**Goal of the exercise**
Lines from the beginning of the data below through the one containing "Select the 信息汇集 stacked documents icon" are to be printed exactly as they appear.

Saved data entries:
————————

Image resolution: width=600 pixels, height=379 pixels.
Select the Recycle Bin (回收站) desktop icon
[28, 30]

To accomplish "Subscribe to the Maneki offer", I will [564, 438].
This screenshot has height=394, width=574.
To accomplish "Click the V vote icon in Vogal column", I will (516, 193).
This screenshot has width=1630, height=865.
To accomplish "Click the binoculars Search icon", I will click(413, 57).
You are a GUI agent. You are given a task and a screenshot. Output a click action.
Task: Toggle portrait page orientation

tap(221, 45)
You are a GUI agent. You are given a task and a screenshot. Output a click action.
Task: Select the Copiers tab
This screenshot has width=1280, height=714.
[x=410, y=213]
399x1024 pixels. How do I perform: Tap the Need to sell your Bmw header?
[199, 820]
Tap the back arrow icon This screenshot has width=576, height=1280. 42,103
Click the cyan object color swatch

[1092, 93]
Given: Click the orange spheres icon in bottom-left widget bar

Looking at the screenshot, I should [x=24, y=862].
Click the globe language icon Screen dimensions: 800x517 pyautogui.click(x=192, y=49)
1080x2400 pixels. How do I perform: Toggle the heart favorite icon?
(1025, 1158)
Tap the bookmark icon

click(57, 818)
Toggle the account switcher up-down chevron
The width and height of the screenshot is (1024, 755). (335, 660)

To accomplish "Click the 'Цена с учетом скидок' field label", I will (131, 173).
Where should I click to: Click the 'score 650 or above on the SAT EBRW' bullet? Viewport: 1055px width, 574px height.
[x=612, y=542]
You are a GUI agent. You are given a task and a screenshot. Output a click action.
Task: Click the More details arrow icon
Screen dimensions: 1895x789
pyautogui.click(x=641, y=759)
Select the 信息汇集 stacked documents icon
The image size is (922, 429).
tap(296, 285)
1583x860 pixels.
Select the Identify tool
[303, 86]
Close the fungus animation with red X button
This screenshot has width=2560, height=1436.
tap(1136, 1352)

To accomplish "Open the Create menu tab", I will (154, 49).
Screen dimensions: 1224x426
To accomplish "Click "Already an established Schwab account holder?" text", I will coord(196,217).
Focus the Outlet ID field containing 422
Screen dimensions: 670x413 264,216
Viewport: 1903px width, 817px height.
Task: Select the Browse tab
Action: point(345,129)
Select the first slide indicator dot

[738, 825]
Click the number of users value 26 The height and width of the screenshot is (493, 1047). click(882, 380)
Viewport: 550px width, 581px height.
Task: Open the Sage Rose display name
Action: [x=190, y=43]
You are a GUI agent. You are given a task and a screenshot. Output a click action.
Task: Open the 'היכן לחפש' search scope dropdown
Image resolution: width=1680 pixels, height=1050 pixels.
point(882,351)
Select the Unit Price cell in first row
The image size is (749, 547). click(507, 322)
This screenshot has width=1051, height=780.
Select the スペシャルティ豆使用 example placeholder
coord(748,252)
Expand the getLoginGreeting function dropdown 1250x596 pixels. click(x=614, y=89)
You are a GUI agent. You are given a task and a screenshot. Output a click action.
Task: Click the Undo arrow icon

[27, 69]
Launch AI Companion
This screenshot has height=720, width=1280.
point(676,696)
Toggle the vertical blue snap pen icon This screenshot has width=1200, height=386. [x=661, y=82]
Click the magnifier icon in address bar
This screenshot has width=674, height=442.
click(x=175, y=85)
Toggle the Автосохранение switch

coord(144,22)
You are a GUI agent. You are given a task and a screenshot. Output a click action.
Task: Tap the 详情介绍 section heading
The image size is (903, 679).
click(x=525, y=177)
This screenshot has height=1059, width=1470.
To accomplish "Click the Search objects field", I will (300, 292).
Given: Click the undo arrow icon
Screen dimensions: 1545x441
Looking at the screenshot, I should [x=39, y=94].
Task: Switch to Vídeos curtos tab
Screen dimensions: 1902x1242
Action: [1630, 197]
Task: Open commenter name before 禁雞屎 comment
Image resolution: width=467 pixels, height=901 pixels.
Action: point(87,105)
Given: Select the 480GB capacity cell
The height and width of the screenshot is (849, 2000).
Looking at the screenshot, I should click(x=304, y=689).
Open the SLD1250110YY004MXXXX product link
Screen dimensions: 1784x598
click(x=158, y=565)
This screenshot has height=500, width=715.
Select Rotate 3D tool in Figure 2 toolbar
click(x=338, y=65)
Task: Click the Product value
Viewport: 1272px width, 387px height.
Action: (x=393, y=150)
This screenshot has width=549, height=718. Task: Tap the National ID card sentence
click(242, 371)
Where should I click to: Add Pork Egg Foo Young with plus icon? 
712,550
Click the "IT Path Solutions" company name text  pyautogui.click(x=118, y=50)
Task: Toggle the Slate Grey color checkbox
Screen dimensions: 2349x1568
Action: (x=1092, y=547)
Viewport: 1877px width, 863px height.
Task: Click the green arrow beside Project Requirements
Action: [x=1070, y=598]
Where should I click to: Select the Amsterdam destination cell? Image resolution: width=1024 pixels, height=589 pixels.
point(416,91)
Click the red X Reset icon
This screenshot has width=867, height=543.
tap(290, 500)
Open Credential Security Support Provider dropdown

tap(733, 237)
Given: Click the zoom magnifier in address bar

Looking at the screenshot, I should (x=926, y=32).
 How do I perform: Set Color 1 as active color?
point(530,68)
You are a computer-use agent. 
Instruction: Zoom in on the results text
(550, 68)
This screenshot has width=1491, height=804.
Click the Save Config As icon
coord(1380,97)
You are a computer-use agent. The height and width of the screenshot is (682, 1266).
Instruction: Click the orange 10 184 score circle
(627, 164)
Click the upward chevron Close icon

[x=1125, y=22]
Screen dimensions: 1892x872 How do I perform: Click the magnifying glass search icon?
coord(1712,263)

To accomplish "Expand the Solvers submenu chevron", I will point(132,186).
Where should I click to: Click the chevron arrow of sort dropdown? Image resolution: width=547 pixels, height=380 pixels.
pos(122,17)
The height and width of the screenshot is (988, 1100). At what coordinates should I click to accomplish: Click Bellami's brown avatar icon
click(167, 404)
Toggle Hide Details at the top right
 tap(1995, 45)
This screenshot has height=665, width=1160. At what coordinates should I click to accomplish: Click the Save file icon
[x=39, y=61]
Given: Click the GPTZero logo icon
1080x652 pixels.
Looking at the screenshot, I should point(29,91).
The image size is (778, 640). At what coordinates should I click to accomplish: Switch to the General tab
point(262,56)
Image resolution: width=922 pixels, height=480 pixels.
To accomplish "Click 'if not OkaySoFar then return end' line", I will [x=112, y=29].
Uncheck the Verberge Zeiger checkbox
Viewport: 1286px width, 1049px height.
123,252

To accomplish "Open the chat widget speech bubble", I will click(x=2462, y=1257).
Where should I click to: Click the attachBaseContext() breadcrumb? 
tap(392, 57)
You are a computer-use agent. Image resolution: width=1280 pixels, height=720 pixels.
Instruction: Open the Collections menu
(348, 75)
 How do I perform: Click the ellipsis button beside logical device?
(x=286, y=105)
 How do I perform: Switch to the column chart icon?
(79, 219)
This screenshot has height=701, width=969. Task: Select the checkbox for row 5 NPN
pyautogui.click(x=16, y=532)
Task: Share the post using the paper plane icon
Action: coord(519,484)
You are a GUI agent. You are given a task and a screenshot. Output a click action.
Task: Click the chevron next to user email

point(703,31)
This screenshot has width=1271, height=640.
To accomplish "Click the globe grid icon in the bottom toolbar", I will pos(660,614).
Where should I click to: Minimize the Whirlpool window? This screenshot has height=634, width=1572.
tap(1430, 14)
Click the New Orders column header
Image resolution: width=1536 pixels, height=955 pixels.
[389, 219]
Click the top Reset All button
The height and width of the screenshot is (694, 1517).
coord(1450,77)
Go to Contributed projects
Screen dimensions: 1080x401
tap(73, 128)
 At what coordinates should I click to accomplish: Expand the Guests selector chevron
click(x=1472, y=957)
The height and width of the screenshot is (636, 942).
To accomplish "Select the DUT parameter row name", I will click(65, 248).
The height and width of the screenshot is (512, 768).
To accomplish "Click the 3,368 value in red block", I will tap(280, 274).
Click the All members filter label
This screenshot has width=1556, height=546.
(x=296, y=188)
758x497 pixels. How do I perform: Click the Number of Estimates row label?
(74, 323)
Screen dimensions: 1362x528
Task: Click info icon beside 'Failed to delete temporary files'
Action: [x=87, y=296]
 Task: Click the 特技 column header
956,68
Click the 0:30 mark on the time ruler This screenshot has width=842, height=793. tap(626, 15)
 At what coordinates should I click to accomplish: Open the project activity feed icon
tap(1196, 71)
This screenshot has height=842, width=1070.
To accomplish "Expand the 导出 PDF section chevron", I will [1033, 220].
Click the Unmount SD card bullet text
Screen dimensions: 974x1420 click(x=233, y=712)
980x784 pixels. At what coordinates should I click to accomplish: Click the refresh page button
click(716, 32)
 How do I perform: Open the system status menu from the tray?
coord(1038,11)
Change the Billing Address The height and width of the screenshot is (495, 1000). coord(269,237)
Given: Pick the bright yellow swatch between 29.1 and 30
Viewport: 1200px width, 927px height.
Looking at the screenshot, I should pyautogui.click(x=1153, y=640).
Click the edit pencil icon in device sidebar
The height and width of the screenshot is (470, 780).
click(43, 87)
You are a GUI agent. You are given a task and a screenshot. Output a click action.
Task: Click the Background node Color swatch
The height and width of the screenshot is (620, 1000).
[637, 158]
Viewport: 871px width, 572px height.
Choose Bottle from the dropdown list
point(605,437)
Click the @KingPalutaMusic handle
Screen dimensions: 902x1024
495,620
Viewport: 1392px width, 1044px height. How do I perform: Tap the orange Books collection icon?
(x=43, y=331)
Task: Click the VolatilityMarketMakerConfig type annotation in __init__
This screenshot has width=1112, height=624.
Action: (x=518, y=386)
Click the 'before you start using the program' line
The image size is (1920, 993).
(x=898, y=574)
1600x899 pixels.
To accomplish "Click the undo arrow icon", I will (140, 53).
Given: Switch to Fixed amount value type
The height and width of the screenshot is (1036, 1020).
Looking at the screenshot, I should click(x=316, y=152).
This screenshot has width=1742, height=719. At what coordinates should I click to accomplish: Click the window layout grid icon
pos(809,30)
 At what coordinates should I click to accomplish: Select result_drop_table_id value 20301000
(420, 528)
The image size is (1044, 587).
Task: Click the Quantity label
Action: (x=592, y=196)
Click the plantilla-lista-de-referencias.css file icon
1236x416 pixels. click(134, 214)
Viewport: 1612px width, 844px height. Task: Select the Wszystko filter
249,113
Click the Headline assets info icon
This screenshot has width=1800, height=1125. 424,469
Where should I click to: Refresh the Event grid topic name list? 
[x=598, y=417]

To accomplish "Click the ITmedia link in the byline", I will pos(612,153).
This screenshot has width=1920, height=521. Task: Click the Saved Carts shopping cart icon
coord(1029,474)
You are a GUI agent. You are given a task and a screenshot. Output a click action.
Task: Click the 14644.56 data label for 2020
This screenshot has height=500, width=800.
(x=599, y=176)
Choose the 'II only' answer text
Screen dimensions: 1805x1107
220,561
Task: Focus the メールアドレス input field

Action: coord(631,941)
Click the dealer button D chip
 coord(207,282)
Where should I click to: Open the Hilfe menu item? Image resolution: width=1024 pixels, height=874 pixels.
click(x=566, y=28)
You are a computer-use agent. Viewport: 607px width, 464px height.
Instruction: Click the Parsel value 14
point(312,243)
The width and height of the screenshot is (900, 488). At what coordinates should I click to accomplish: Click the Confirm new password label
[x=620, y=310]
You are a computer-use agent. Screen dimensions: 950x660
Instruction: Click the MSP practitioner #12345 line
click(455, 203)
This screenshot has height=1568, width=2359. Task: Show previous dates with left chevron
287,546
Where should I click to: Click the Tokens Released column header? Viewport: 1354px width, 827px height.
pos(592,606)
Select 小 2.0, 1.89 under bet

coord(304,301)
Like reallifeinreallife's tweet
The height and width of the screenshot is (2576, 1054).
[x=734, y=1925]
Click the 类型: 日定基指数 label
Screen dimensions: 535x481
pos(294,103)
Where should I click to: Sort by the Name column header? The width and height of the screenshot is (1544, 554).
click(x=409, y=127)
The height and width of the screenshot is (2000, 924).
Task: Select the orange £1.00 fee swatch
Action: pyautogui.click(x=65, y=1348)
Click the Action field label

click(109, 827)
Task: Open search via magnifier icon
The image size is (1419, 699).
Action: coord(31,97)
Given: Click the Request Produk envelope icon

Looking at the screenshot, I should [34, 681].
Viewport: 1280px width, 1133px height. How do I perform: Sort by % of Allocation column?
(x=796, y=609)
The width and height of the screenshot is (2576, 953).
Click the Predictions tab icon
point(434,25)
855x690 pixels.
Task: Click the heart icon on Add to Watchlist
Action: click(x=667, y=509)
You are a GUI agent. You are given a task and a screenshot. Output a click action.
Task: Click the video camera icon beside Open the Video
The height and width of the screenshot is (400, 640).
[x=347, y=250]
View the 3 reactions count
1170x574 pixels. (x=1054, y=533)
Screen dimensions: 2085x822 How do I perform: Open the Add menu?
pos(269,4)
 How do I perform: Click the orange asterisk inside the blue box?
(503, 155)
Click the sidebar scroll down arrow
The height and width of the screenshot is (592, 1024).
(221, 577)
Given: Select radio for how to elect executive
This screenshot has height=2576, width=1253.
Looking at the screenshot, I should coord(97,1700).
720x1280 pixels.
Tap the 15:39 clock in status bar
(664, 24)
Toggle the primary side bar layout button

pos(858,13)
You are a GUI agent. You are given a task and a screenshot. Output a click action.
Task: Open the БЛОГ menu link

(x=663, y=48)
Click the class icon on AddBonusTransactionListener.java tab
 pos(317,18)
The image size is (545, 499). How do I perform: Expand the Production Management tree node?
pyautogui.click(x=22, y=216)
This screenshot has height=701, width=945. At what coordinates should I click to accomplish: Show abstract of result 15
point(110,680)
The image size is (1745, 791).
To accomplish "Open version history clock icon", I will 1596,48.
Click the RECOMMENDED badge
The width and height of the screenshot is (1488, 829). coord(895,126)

————————

**Response**
Image resolution: width=600 pixels, height=379 pixels.
Select the Recycle Bin (回收站) desktop icon
[28, 30]

To accomplish "Subscribe to the Maneki offer", I will [564, 438].
This screenshot has height=394, width=574.
To accomplish "Click the V vote icon in Vogal column", I will (516, 193).
This screenshot has width=1630, height=865.
To accomplish "Click the binoculars Search icon", I will click(413, 57).
You are a GUI agent. You are given a task and a screenshot. Output a click action.
Task: Toggle portrait page orientation

tap(221, 45)
You are a GUI agent. You are given a task and a screenshot. Output a click action.
Task: Select the Copiers tab
This screenshot has width=1280, height=714.
[x=410, y=213]
399x1024 pixels. How do I perform: Tap the Need to sell your Bmw header?
[199, 820]
Tap the back arrow icon This screenshot has width=576, height=1280. 42,103
Click the cyan object color swatch

[1092, 93]
Given: Click the orange spheres icon in bottom-left widget bar

Looking at the screenshot, I should [x=24, y=862].
Click the globe language icon Screen dimensions: 800x517 pyautogui.click(x=192, y=49)
1080x2400 pixels. How do I perform: Toggle the heart favorite icon?
(1025, 1158)
Tap the bookmark icon

click(57, 818)
Toggle the account switcher up-down chevron
The width and height of the screenshot is (1024, 755). (335, 660)

To accomplish "Click the 'Цена с учетом скидок' field label", I will (131, 173).
Where should I click to: Click the 'score 650 or above on the SAT EBRW' bullet? Viewport: 1055px width, 574px height.
[x=612, y=542]
You are a GUI agent. You are given a task and a screenshot. Output a click action.
Task: Click the More details arrow icon
Screen dimensions: 1895x789
pyautogui.click(x=641, y=759)
Select the 信息汇集 stacked documents icon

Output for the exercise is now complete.